* _ОТРЫВОК ИЗ ТЕКСТА_:

◆ ◆ ◆

С ними отправилась ее приятельница, Лидия Шаляпина, дочь Федора Ивановича. Папа мой был влюблен в маму. И попросил Лиду: «Скажи Наде, чтобы просто поехала с нами. Посмотрит мир, будет интересно». И она уговорила.
В Берлине мама с папой расписались, обменялись кольцами. Первое время жили в Шварцвальде, потом уехали в Чехословакию, там получили визы и уже оказались, наконец, в Италии.
Как мамин папа отнесся к отъезду дочери с сыном Горького, я не знаю. Мама не рассказывала.
По профессии она была художницей, с детства рисовала. У меня был альбомчик с ее рисунками, но потерялся. Многое пропало, когда я продавала дачу. Приходили люди смотреть дом, и все куда-то исчезало.
Мама писала картины и зарабатывала тем, что их продавала. Ее тема была — окружение Горького. Ее работы и сейчас находятся в музеях Горького.
А вообще мама хотела быть актрисой. Когда из Турции приезжал Ататюрк, мама танцевала перед ним «барыню». Она очень хорошо танцевала. Ататюрк был в восторге и подарил маме букет цветов.
Вместе с Лидой Шаляпиной, дочерью Федора Ивановича, мама мечтала о сцене. Они были знакомы с Рубеном Симоновым. И собирались все вместе поступать в студию к Вахтангову. Но Лидочка уговорила маму ехать за границу с Горькими: «А в вахтанговскую студию потом поступим».

◆ ◆ ◆

* _ИСХОДНЫЙ МАТЕРИАЛ_:
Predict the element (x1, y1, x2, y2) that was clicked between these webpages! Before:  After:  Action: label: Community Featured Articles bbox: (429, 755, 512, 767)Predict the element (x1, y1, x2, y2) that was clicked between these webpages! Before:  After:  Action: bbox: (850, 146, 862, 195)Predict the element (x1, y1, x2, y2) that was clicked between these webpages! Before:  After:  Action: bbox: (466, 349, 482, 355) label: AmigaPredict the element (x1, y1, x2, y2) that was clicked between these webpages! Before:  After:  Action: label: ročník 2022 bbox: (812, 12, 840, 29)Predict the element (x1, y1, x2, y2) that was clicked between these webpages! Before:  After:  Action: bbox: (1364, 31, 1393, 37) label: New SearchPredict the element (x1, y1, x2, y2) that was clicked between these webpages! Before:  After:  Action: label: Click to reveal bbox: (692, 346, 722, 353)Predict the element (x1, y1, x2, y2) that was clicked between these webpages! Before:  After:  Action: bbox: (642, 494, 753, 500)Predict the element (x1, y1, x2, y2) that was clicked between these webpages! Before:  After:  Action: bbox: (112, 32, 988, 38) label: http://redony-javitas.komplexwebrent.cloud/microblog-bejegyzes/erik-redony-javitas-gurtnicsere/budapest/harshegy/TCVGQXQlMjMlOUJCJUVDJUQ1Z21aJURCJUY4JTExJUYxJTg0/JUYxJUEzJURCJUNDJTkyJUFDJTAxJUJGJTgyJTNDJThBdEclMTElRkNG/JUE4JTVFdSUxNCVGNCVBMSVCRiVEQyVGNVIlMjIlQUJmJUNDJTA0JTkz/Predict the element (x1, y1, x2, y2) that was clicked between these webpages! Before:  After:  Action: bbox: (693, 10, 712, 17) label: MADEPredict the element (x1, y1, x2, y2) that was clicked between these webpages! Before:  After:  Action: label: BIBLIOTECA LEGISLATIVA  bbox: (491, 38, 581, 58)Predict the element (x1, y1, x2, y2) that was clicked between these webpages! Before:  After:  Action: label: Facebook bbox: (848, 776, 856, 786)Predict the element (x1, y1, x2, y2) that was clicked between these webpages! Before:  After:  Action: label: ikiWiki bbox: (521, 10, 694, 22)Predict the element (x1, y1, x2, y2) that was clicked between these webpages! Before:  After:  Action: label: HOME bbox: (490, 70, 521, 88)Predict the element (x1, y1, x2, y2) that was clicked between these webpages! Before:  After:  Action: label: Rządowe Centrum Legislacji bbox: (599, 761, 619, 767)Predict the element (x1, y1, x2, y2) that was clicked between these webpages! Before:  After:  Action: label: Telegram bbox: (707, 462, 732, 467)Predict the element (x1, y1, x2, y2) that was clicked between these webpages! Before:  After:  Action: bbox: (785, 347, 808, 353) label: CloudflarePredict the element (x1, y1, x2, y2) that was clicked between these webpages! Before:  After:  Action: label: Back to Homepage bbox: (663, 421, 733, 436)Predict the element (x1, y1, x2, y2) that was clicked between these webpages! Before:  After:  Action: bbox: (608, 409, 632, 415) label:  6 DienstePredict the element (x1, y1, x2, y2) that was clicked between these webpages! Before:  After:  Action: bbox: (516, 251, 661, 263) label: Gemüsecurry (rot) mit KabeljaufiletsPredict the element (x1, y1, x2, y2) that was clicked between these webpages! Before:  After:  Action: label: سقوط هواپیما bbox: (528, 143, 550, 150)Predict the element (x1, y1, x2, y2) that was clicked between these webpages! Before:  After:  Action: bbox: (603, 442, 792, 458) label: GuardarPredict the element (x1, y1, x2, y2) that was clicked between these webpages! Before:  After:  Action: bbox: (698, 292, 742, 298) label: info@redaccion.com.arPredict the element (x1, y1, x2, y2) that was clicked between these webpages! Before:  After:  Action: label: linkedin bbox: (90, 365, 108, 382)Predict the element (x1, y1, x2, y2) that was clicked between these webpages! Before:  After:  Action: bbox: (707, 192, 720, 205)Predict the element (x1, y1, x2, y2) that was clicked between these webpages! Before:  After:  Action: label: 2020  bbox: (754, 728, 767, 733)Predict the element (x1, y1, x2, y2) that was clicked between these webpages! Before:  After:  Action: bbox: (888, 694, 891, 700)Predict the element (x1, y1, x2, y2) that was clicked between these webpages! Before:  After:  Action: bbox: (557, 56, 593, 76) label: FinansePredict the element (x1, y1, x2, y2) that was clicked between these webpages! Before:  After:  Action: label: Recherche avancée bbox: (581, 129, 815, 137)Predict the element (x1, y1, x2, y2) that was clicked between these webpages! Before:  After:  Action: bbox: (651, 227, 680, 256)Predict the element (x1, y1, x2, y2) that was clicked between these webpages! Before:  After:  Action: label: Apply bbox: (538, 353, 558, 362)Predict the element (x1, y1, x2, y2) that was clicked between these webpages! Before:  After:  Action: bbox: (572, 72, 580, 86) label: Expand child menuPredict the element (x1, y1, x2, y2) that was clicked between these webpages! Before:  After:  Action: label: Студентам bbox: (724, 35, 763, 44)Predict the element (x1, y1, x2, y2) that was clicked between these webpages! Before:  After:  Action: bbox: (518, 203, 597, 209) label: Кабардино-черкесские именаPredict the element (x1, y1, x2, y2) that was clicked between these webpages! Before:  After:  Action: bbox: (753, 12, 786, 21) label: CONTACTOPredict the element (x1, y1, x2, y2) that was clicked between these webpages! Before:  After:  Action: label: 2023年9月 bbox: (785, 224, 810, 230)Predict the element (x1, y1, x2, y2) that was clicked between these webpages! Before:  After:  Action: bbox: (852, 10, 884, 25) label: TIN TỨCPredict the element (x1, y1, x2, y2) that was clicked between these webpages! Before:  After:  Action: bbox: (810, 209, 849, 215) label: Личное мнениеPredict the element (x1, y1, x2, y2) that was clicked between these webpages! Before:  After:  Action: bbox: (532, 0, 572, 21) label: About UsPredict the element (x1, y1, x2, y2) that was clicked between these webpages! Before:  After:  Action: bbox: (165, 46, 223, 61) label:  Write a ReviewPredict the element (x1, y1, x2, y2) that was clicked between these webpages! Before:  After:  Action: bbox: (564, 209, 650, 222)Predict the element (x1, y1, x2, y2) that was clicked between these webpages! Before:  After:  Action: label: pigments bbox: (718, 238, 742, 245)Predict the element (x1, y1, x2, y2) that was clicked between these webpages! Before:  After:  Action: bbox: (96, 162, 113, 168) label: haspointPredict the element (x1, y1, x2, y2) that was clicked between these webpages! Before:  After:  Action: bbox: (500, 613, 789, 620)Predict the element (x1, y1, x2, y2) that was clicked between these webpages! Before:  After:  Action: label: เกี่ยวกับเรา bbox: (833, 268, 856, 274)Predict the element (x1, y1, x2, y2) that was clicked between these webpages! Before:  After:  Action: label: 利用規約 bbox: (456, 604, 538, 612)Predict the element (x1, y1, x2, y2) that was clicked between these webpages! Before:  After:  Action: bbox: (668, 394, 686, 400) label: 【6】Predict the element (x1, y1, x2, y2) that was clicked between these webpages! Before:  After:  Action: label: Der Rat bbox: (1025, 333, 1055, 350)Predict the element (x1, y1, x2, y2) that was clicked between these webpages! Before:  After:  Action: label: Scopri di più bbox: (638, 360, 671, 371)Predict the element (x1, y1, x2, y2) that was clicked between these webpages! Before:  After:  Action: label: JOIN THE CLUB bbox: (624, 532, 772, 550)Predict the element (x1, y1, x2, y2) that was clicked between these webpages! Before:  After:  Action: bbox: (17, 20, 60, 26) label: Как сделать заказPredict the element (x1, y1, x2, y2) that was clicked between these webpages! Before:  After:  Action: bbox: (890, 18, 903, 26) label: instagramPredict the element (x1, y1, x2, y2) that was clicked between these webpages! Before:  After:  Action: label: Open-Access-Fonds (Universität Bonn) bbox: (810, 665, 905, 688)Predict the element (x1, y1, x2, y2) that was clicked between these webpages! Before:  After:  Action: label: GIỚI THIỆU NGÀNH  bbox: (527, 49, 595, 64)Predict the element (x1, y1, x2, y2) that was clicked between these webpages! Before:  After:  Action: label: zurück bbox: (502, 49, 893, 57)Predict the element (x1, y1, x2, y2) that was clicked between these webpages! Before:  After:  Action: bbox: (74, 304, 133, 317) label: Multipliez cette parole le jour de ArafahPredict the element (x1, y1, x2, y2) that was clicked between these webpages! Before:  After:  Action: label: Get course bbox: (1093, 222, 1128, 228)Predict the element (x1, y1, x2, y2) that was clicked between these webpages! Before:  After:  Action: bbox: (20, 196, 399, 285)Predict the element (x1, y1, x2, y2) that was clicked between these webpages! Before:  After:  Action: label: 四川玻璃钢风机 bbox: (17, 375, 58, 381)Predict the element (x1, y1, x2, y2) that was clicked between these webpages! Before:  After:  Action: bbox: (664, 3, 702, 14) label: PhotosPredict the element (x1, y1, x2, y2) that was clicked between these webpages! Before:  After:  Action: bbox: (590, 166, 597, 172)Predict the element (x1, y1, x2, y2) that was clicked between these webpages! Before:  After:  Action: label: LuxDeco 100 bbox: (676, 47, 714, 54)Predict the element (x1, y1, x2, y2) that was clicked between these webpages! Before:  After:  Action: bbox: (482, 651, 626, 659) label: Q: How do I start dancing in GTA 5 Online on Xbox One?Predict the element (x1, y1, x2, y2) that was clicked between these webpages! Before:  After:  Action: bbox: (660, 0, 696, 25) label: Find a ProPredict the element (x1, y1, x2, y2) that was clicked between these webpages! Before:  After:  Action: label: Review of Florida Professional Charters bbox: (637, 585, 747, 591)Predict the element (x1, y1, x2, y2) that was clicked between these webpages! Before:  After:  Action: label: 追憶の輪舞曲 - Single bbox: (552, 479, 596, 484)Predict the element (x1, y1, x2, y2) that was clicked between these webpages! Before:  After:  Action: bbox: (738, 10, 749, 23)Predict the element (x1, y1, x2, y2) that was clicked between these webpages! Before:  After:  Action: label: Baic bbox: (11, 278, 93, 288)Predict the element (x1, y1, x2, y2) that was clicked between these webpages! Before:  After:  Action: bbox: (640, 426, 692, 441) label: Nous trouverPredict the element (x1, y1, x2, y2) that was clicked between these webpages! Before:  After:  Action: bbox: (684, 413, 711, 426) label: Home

◆ ◆ ◆

* _ЗАДАНИЕ A_:
Перед кем, согласно отрывку, мама танцевала «барыню»?
* _ЗАДАНИЕ B_:
Объясните, пожалуйста, опираясь на отрывок, почему мама поехала за границу с Горькими, а не поступила в студию к Вахтангову.

* _ОЖИДАЕМЫЙ ОТВЕТ A_:
Перед Ататюрком, когда он приезжал из Турции.

* _ОЖИДАЕМЫЙ ОТВЕТ B_:
Маму уговорила Лидия Шаляпина. Об этом Лиду попросил влюбленный в маму папа, чтобы Надя просто поехала с ними и посмотрела мир. Сама Лида сказала, что в вахтанговскую студию они поступят потом.